Network analysis revealed several important patterns of medication use. Interestingly, there was some overlap between the high co-occurrence medications in the early integration group and high Palliative trigger index medications, such as albumin, furosemide, and antifungal agents. This observation reveals that high Palliative trigger index medications are often prescribed together, which indicates that these drugs share some common characteristics.

NLP can be used to automatically extract clinically relevant information, thereby reducing the time required by clinicians to extract salient information manually. In the future, these medical term data can be used to establish a triage system to identify the initial priorities of clinicians for the early integration of specialist palliative care. According to a previous study, a computerized order-entry-based therapeutic control system can remind physicians to perform Hepatitis B virus (HBV) screening before prescribing chemotherapy [29]. We may also apply a similar computerized order-entry-based therapeutic control system to integrate palliative care before the patient withdraws from life-sustaining treatments. When physicians prescribe broad-spectrum antibiotics, antifungal agents, or opioids, the computerized order-entry-based therapeutic control system can prompt them to evaluate whether the palliative team should be consulted. Furthermore, referral triggers can also be integrated into SDM. Palliative consultants and multidisciplinary teams can assist ICU teams in imparting high-quality communication, exploring all possible preferences, and making sound clinical decisions.

Limitations

Although the present study reveals important findings, it has several limitations.

First, it was a single-center study. The sample size was relatively small, and only 119 patients were included in the final analysis. The participants only included Taiwanese citizens; therefore, the results may not reflect populations in other countries.

In addition, owing to the retrospective nature of the study, the causality between medications and palliative referral cannot be fully confirmed. The admission course of the early integration group might have been longer than that of the late referral group, which may have caused a possible bias because the early integration group had more opportunities for different medical terms in their medical notes.

In addition, there are many synonyms in use, including generic names, brand names, and abbreviations, which increases the difficulty of machine identification. Currently, synonyms, such as generic names and brand names, must be manually combined. The present study did not include patient symptoms or psychosocial or cultural factors in our analysis. As many of these factors were recorded in Chinese, they may have increased the difficulty of the analysis. The accuracy of NLP requires further improvement in future studies.
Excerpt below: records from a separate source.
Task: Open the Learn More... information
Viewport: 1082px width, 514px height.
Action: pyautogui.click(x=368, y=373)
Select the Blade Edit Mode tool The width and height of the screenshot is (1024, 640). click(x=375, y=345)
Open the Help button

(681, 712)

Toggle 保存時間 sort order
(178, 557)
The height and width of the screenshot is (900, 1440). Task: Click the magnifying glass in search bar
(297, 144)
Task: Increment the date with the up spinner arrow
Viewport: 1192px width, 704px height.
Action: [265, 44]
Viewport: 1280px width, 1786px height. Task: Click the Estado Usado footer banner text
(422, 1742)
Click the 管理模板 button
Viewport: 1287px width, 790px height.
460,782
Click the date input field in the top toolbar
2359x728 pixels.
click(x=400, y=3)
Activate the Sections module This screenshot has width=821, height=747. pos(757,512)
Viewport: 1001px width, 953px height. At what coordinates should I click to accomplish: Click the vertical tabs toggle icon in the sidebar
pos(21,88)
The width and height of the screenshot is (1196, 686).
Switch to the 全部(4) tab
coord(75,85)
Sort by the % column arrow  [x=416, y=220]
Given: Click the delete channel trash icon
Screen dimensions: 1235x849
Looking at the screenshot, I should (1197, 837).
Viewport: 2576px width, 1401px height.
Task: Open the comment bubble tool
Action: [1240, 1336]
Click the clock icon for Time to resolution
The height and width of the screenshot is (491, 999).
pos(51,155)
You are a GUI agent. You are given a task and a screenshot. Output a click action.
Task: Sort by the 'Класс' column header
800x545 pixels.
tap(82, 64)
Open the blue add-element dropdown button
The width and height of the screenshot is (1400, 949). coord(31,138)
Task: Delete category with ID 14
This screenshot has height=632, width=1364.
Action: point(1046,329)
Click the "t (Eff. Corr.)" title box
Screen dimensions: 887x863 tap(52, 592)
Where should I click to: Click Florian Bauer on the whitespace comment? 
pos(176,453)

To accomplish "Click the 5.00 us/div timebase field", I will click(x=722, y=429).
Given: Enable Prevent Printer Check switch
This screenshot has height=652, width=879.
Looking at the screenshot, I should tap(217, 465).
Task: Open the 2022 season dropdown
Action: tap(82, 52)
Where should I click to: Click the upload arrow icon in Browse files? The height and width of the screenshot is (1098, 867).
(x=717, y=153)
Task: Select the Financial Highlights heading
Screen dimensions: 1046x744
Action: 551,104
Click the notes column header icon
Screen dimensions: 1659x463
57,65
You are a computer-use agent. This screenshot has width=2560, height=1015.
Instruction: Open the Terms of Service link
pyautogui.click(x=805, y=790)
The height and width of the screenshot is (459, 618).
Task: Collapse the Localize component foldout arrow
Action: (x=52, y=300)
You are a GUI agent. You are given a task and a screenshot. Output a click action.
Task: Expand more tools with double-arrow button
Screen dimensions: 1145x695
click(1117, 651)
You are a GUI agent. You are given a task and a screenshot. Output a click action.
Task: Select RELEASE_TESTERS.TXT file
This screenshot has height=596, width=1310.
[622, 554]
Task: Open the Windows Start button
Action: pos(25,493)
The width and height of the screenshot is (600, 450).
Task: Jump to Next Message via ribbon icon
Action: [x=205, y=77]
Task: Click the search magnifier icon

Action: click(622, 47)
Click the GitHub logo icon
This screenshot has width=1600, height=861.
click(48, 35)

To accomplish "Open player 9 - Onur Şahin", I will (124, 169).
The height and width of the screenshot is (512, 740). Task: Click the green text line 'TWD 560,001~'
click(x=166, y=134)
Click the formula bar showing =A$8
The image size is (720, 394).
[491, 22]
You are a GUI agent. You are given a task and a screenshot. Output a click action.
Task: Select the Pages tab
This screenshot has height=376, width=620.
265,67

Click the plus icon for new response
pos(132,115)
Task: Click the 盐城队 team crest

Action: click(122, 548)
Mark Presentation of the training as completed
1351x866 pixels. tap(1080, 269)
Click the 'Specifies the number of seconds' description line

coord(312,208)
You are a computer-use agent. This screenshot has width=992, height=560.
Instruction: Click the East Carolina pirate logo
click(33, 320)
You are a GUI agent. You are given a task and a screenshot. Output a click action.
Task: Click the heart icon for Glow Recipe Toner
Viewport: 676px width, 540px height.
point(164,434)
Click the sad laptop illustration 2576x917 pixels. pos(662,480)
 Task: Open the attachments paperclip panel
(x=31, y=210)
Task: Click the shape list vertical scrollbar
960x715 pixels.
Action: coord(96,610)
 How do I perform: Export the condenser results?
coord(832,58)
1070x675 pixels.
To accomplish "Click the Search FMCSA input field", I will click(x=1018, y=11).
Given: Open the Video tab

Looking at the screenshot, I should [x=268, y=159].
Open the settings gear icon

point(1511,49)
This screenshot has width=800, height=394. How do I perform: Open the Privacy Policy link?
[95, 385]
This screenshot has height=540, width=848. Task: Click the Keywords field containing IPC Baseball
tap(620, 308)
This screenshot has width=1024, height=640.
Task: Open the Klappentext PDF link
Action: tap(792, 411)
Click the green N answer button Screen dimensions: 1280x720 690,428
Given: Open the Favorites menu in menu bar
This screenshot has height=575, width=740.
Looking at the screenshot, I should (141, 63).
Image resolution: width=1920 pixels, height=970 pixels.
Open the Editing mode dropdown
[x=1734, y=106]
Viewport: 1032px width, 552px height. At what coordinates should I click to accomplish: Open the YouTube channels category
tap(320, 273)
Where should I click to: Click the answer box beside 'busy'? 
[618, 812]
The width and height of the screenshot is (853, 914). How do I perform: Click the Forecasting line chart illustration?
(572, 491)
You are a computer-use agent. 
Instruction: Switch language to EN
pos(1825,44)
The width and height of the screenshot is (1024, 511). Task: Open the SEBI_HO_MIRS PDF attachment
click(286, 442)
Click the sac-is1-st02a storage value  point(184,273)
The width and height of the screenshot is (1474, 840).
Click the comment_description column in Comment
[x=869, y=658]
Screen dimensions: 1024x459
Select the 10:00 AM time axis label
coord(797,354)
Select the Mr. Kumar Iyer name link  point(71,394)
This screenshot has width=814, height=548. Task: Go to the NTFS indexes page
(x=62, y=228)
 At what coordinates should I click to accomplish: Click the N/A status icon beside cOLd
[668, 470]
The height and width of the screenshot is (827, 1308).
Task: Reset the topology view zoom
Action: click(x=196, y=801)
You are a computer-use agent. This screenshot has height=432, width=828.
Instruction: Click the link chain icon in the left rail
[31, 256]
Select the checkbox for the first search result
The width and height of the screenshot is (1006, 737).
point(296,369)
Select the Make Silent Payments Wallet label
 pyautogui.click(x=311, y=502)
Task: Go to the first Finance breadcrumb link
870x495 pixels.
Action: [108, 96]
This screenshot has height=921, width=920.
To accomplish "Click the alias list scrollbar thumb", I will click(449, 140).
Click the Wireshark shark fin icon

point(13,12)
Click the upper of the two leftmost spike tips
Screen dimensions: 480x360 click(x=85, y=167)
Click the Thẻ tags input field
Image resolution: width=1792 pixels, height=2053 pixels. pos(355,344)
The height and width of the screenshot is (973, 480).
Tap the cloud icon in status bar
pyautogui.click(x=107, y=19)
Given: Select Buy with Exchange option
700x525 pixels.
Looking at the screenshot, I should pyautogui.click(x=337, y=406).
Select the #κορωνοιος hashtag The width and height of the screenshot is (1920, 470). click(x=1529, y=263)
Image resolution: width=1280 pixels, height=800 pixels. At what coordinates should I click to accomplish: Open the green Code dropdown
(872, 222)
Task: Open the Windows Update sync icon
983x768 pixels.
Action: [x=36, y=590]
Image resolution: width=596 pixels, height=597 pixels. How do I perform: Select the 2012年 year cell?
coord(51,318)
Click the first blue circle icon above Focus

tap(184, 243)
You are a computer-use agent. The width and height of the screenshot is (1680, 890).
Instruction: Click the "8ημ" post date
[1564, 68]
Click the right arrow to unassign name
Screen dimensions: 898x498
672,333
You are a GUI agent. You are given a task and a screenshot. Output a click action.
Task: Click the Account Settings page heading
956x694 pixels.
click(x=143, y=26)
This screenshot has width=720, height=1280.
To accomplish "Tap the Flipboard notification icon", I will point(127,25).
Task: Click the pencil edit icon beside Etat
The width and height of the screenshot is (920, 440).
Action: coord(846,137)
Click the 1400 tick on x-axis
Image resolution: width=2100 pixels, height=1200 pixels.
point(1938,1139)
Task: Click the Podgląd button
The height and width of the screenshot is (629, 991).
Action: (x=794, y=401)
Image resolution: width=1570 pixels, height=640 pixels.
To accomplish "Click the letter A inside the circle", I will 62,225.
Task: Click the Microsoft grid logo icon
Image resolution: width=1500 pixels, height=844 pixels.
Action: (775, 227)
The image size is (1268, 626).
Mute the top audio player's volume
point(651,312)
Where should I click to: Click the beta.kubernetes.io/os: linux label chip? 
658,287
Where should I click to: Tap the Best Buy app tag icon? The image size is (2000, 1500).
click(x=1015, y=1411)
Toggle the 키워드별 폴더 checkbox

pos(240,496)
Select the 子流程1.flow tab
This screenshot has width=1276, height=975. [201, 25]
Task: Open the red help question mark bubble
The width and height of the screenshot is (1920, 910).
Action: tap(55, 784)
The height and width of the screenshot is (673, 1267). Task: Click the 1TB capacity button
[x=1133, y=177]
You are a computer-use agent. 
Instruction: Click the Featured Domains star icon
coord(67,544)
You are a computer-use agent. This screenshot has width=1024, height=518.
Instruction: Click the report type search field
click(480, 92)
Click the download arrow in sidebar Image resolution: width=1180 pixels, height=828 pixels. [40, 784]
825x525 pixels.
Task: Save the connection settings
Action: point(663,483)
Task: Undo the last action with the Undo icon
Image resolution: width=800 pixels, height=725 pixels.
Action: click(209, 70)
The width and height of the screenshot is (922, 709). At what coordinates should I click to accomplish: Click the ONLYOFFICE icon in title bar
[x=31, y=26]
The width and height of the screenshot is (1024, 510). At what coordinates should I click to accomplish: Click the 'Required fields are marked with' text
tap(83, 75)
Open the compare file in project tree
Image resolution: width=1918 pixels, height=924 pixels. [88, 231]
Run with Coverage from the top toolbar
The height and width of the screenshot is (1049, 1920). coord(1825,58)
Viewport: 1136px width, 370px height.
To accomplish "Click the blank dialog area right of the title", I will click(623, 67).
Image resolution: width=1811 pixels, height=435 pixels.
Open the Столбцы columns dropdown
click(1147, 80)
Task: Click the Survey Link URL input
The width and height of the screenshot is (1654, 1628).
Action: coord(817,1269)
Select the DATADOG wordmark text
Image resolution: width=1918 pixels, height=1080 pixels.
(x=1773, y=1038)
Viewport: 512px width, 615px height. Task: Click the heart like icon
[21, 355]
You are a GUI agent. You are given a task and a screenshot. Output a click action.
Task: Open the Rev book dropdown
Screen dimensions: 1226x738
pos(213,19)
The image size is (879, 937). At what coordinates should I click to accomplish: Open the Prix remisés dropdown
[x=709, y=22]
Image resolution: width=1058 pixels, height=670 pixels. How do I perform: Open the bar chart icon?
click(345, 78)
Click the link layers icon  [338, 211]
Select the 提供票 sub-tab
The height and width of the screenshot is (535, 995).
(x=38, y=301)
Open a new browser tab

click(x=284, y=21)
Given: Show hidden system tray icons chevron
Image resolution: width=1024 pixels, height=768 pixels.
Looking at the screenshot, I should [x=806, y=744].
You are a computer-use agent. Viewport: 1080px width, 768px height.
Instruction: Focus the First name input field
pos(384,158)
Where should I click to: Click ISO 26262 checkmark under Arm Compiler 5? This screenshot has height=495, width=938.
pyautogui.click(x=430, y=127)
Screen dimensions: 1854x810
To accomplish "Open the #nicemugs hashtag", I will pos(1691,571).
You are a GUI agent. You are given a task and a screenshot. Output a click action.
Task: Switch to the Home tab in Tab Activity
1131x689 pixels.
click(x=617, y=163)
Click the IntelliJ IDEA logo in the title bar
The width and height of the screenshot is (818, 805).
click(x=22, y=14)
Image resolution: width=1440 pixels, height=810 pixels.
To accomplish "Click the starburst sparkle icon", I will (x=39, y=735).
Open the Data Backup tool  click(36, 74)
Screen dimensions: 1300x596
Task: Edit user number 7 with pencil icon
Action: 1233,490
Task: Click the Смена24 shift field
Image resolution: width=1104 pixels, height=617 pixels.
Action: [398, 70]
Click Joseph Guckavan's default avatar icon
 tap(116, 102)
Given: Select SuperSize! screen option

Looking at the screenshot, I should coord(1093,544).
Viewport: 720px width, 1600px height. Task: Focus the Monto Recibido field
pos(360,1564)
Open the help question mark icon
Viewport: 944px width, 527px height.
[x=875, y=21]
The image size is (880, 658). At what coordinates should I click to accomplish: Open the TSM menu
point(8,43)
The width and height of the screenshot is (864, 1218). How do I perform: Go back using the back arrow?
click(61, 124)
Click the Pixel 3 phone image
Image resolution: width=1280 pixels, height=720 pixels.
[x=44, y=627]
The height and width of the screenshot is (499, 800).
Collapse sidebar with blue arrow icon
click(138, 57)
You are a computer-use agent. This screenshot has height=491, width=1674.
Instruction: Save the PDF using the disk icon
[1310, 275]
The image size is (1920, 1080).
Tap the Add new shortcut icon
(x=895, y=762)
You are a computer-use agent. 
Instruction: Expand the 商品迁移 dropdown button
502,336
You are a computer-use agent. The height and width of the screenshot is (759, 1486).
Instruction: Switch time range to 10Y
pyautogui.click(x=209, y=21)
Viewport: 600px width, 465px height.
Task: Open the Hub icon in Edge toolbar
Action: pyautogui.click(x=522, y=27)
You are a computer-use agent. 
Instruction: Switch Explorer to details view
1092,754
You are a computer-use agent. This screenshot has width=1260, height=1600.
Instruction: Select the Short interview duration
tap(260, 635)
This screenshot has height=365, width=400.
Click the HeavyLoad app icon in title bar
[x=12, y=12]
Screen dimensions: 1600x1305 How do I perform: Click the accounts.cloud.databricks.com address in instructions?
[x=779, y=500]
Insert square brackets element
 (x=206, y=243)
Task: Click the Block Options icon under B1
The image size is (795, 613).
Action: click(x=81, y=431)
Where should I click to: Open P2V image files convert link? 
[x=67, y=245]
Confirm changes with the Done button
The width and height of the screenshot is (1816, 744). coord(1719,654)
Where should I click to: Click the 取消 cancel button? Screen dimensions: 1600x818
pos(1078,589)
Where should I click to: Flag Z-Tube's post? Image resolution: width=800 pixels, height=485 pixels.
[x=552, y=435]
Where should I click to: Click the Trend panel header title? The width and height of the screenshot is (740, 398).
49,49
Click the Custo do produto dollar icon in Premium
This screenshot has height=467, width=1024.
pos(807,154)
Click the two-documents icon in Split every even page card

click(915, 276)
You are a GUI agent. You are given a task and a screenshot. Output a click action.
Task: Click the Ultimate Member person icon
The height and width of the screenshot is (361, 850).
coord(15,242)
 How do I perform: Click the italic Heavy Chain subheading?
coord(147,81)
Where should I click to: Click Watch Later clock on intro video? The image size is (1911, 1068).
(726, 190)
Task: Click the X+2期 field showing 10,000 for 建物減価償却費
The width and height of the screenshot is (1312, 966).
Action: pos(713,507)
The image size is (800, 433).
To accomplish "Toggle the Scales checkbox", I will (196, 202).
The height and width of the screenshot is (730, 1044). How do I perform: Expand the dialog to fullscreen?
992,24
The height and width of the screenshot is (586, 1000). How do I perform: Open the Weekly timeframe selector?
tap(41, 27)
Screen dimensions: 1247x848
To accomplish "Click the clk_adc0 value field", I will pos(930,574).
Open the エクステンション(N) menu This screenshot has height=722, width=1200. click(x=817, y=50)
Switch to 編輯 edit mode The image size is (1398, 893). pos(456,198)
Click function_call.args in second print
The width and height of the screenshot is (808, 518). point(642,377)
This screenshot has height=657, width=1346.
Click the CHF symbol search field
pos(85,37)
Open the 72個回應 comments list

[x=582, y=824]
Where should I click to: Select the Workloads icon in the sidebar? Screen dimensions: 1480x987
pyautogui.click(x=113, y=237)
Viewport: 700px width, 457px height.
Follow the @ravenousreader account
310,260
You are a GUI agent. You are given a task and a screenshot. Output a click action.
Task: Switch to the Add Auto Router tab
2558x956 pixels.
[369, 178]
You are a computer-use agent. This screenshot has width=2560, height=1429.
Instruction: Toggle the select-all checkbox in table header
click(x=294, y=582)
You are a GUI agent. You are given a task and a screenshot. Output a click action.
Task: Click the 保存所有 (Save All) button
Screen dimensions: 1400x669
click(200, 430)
Patients with different diagnoses, in addition to medications, have different treatment courses and may influence end-of-life care. In this study, we did not perform disease-group-based NLP, which could be a potential source of bias. However, we believe that all patients in ICUs receiving life-sustained withdrawal treatments were in the terminal stages and had a similar prognosis and time for palliative care referral, regardless of disease type. In addition, the sample size for each disease was small, making it difficult to determine if a particular result is a true finding. Thus, we focused on all ICU patients who underwent endotracheal tube withdrawal and did not perform a subgroup analysis.

The Palliative trigger index is a novel method for evaluating palliative triggers. But it still needs further reliability and validity analysis in the future. High Palliative Trigger Index words could also be found in ICU patients who are not approaching to the end of life soon. Additional studies should be performed to check the incidence and value of the Palliative trigger index in non-end-of-life ICU patients to confirm our findings. Future studies can also extend the word of interest to NLP, enroll more participants, and focus on the outcomes of patients after the application of a therapeutic control system based on the computerized order entry.